Illinois First Steps: A Free $50 Head Start

Illinois provides a one-time $50 seed deposit through the Illinois First Steps program for every eligible child born or adopted on or after January 1, 2023. There are no income limits, and claiming it is free. To qualify, the parent or legal guardian must be an Illinois resident at the time of birth or adoption and at the time they submit the claim. 11Illinois First Steps. Illinois First Steps

If you already have a Bright Start account, log in and look for the “Submit Illinois First Steps Claim” option. For Bright Directions account holders, visit BrightDirections.com/first-steps or ask your financial advisor to submit the claim. Only the parent or legal guardian can claim the deposit — grandparents and other relatives aren’t eligible to submit unless they’re the child’s legal guardian. There’s currently no posted deadline to submit a claim, but the program is subject to available funding, so there’s no reason to wait.

How a 529 Affects Financial Aid

A common concern is that saving in a 529 will reduce financial aid eligibility. The impact is real but modest. A 529 owned by a parent or the student is reported as a parent asset on the FAFSA, where it reduces aid eligibility by a maximum of 5.64% of the account value. A $50,000 balance, for example, would reduce aid eligibility by at most about $2,820 — often far less than the tax-free growth the account generated over the years.

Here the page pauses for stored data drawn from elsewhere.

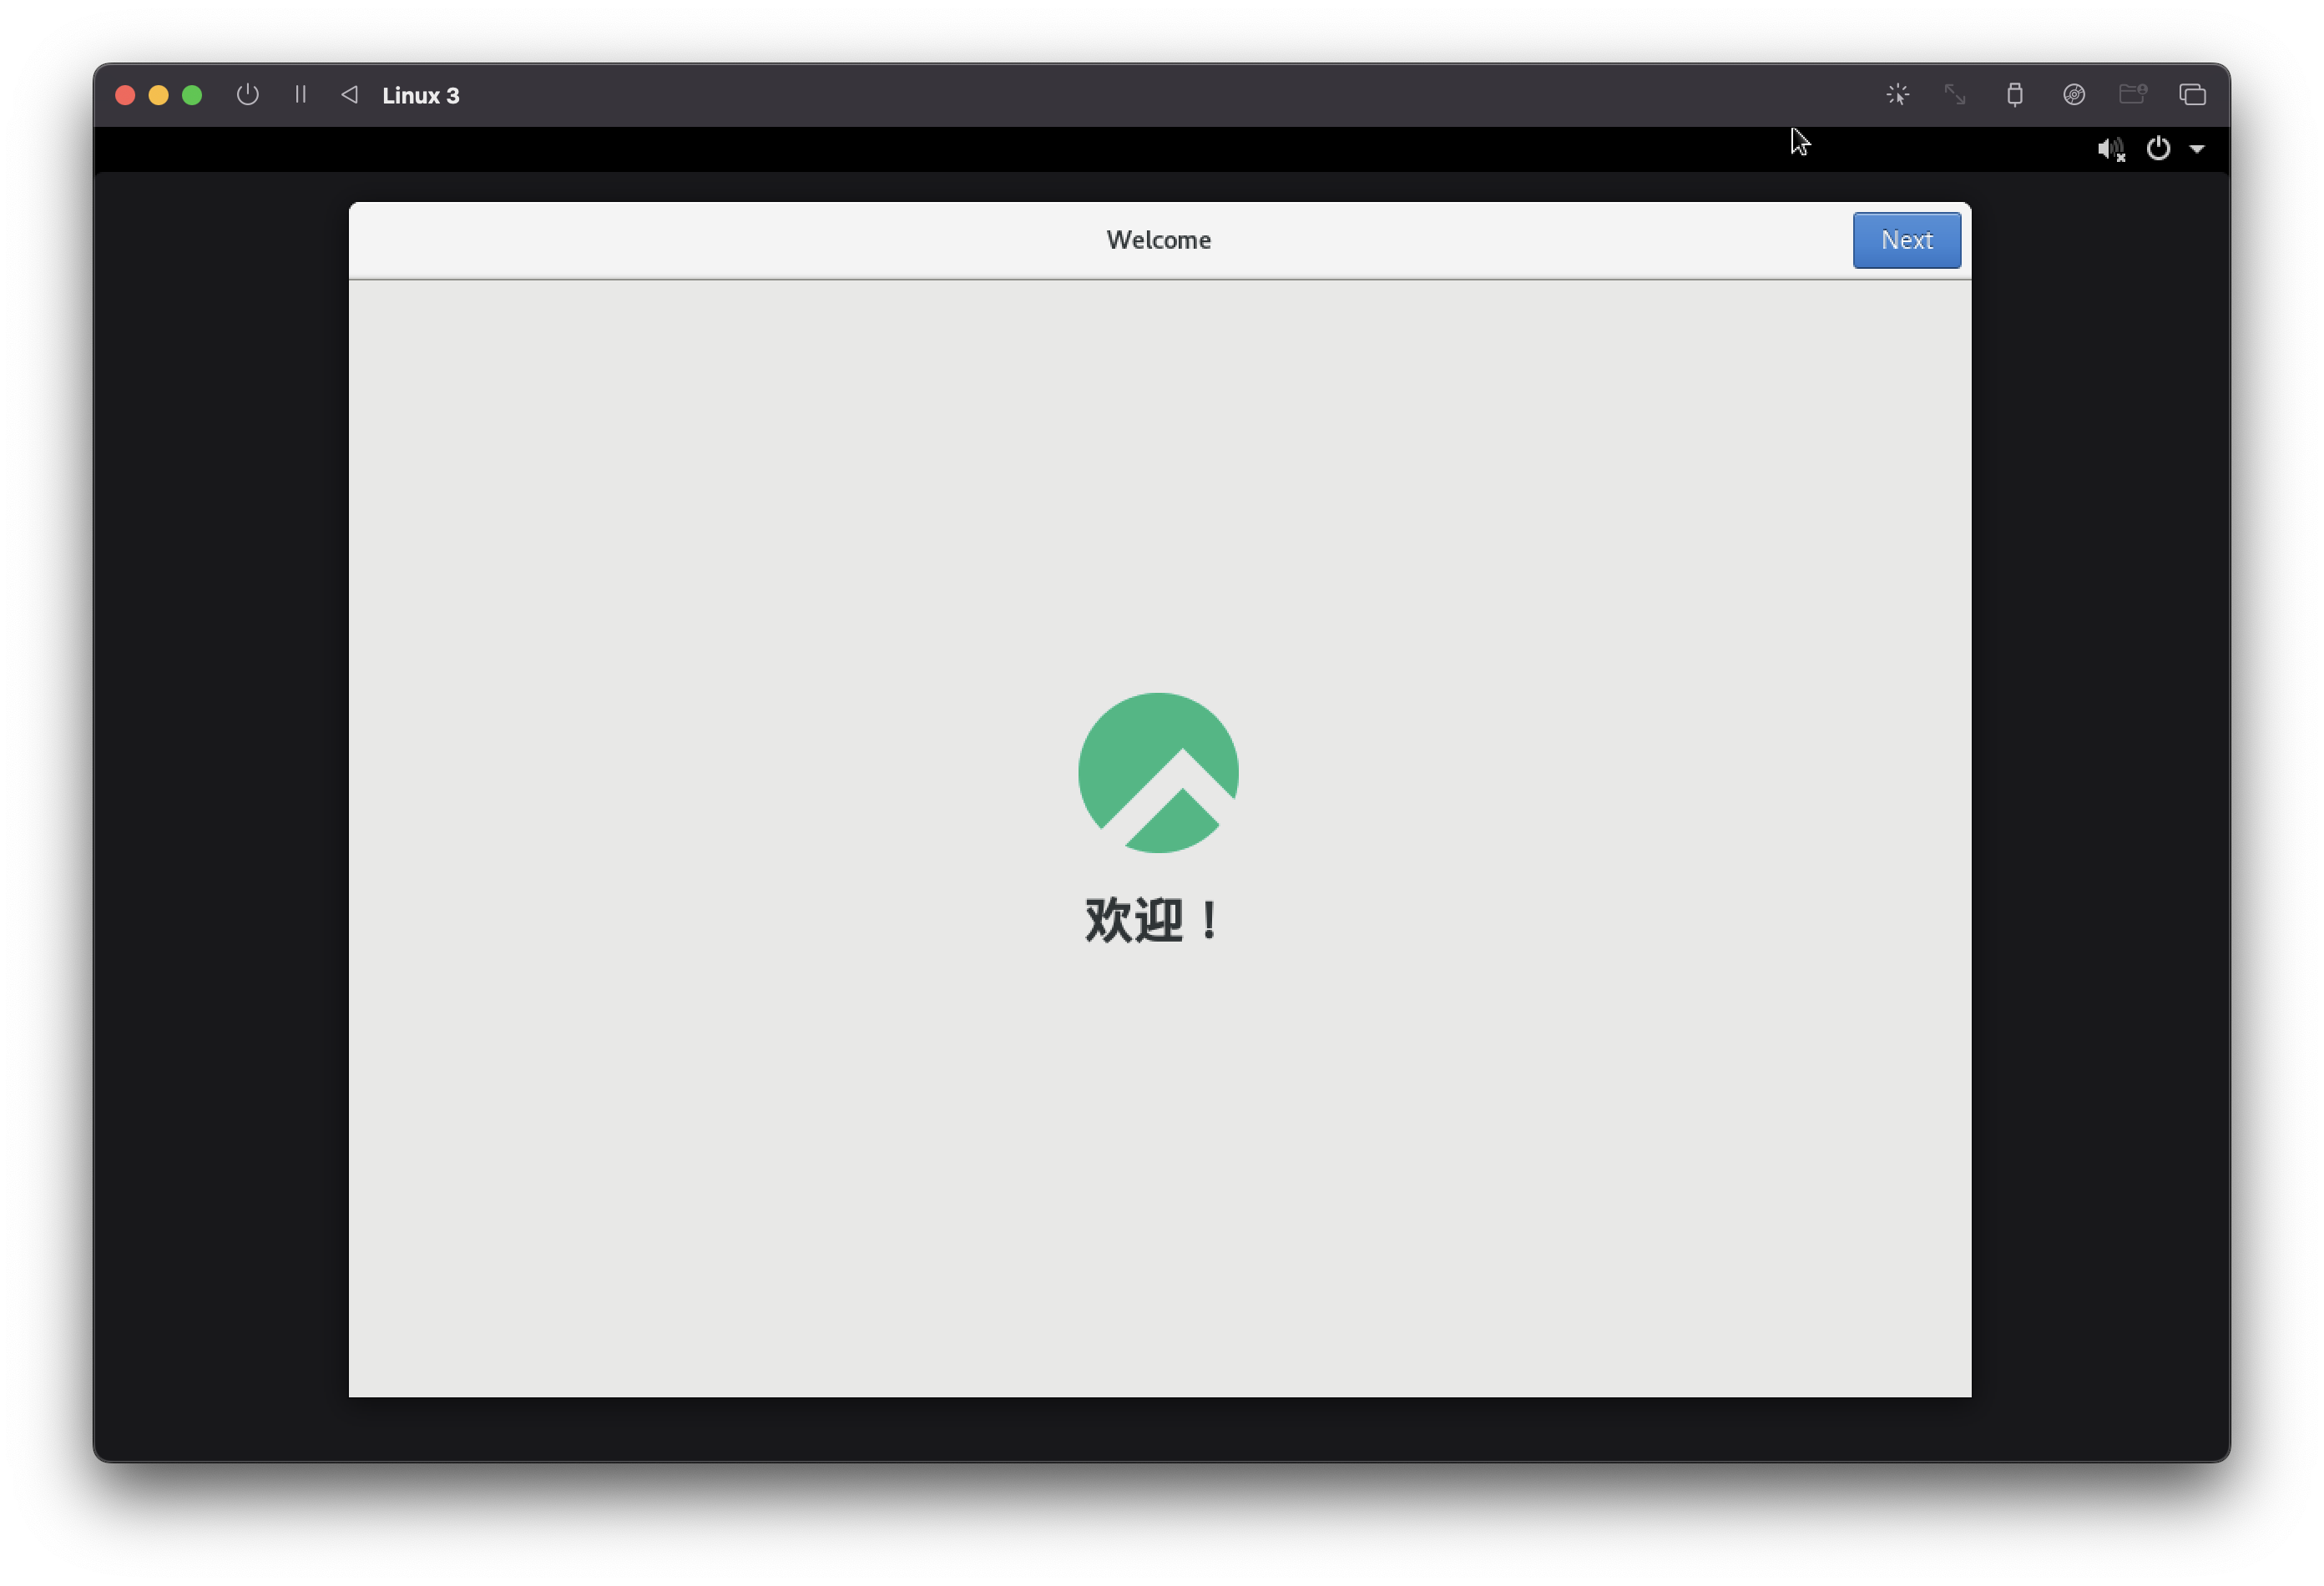This screenshot has height=1586, width=2324.
Task: Click the resize display arrows icon
Action: pyautogui.click(x=1955, y=95)
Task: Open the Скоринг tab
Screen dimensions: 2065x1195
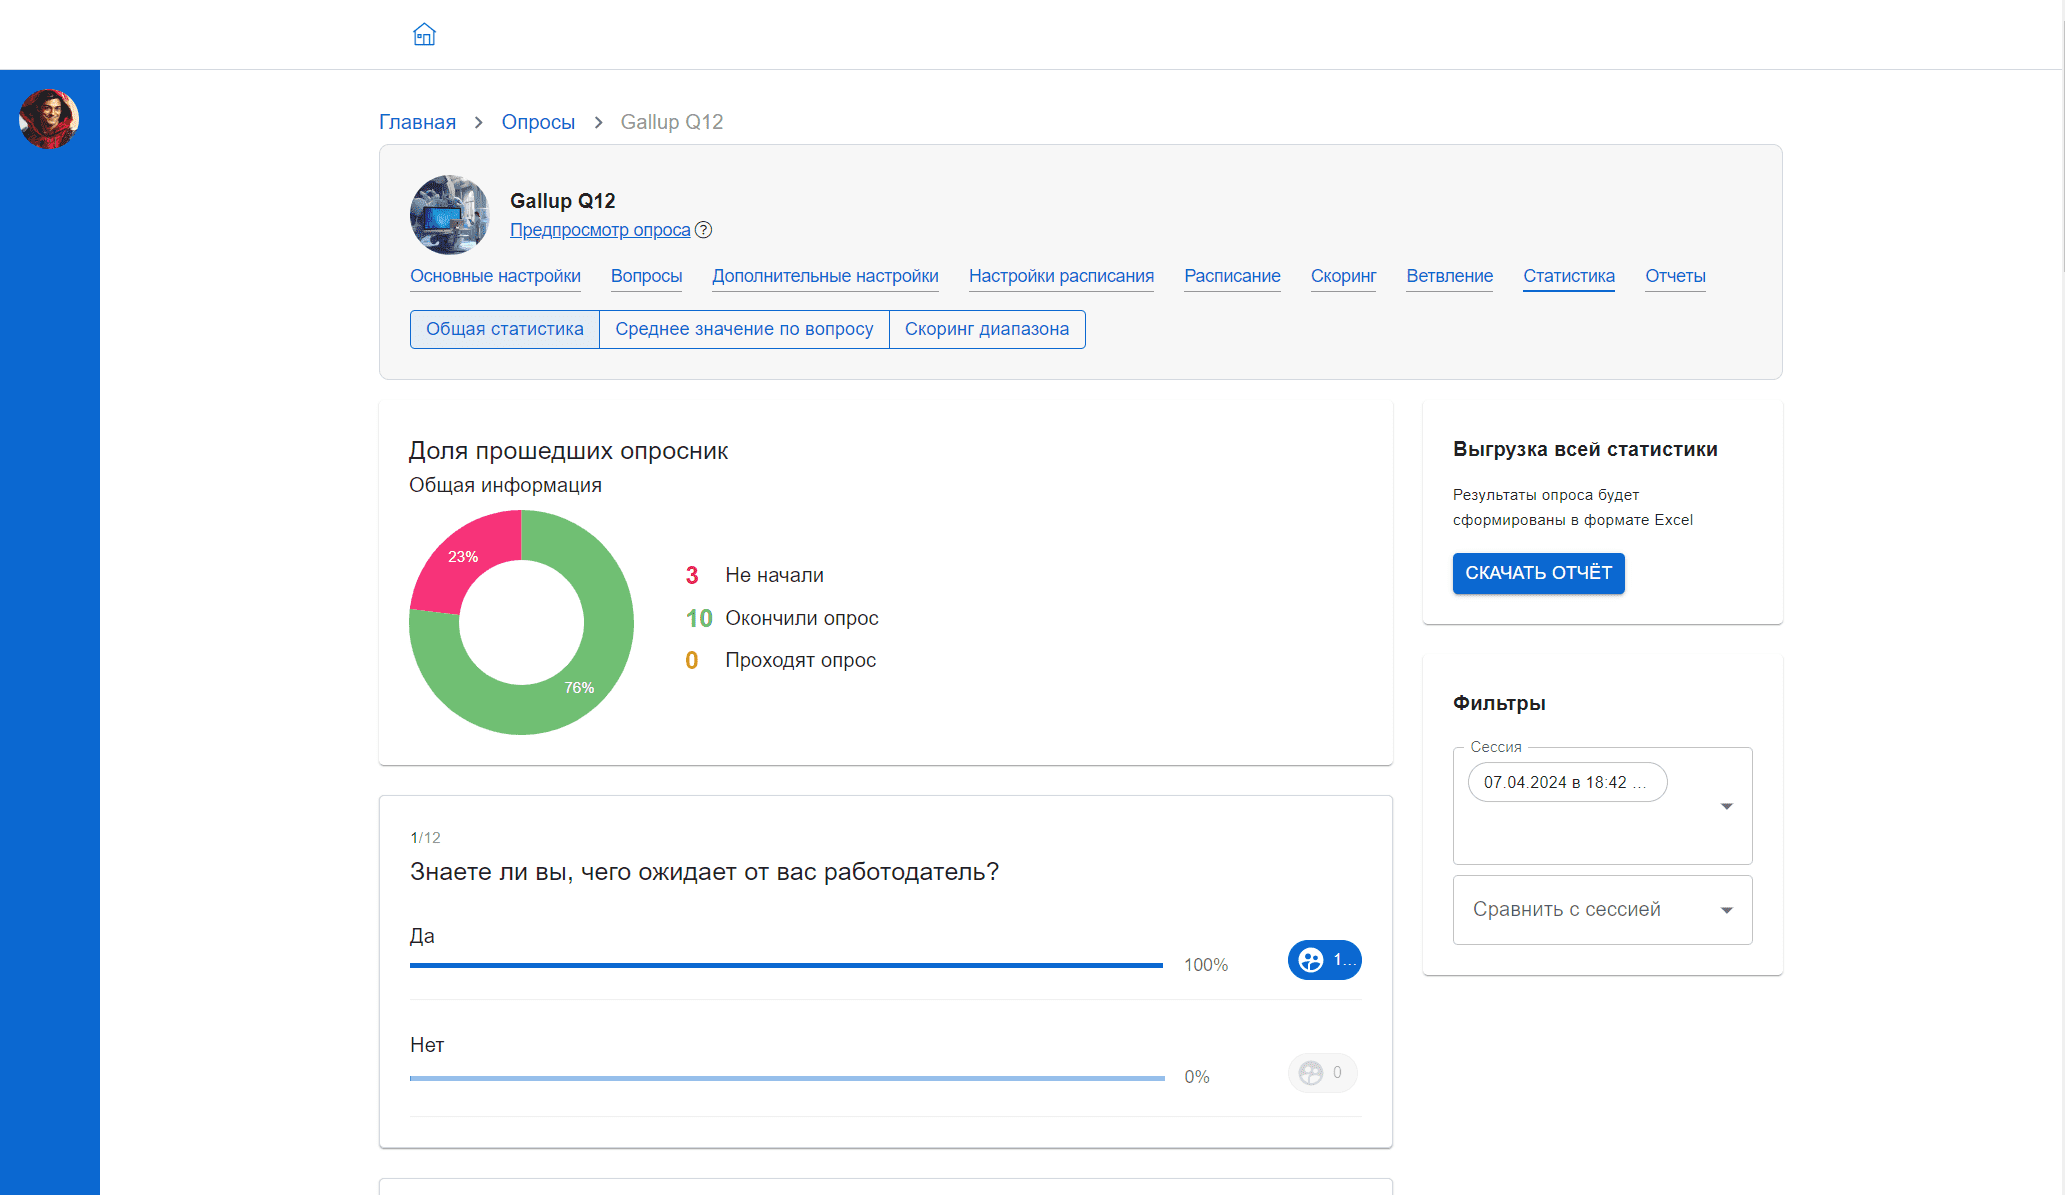Action: click(1343, 276)
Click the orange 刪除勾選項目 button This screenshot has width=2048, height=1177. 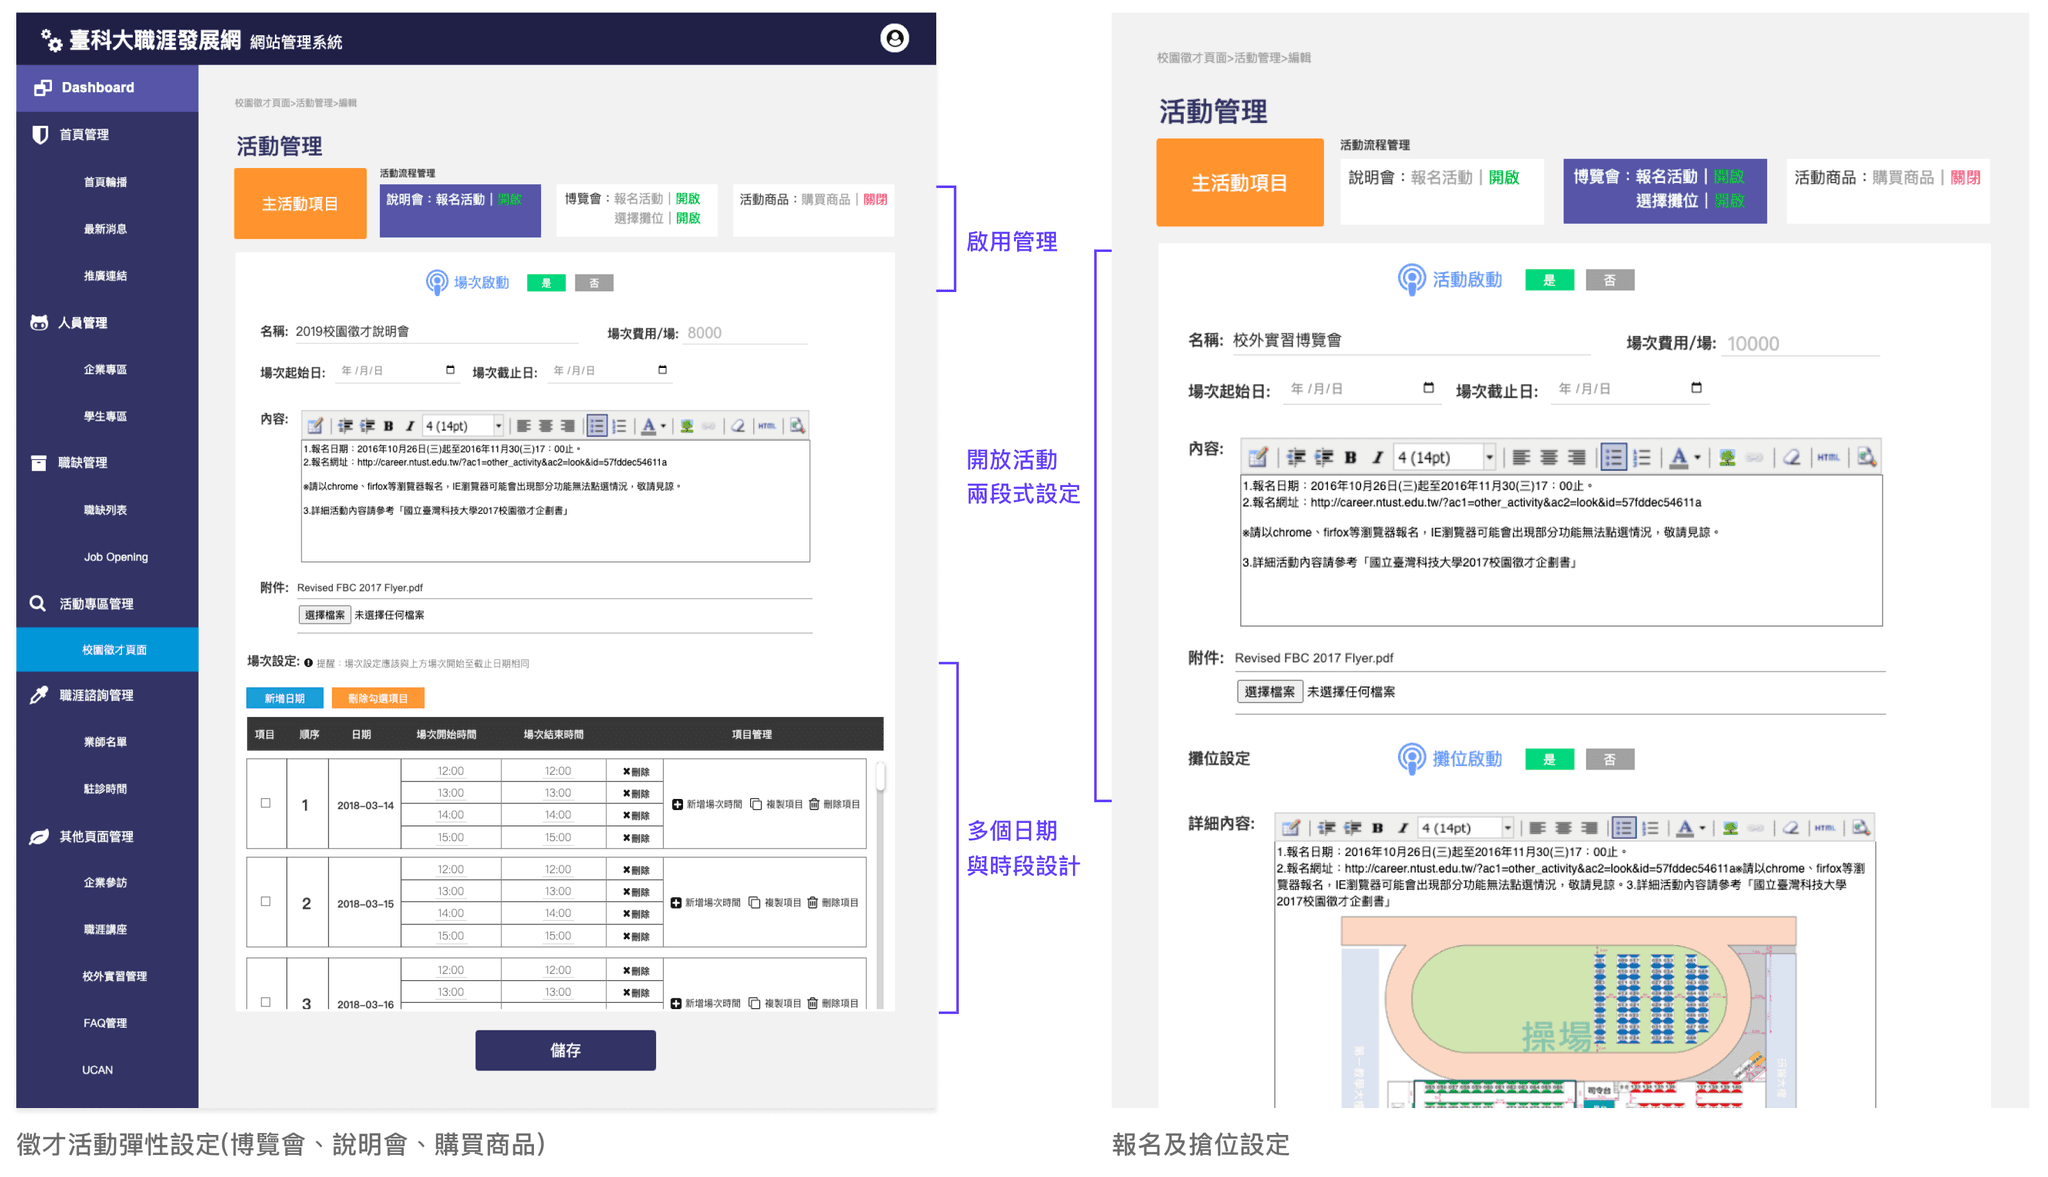coord(377,698)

Grandparent-owned 529 plans got significantly better treatment starting with the 2024–25 FAFSA. Under the simplified FAFSA rules, grandparent-owned 529 accounts are no longer reported as assets, and qualified withdrawals from them no longer count as student income. This eliminated the old penalty that made grandparent-owned 529s a potential financial aid trap and makes them a strong option for families where grandparents want to help.

Qualified withdrawals from any 529 — regardless of who owns it — are not counted as student income on the FAFSA, provided the money goes to qualified expenses like tuition, fees, and room and board.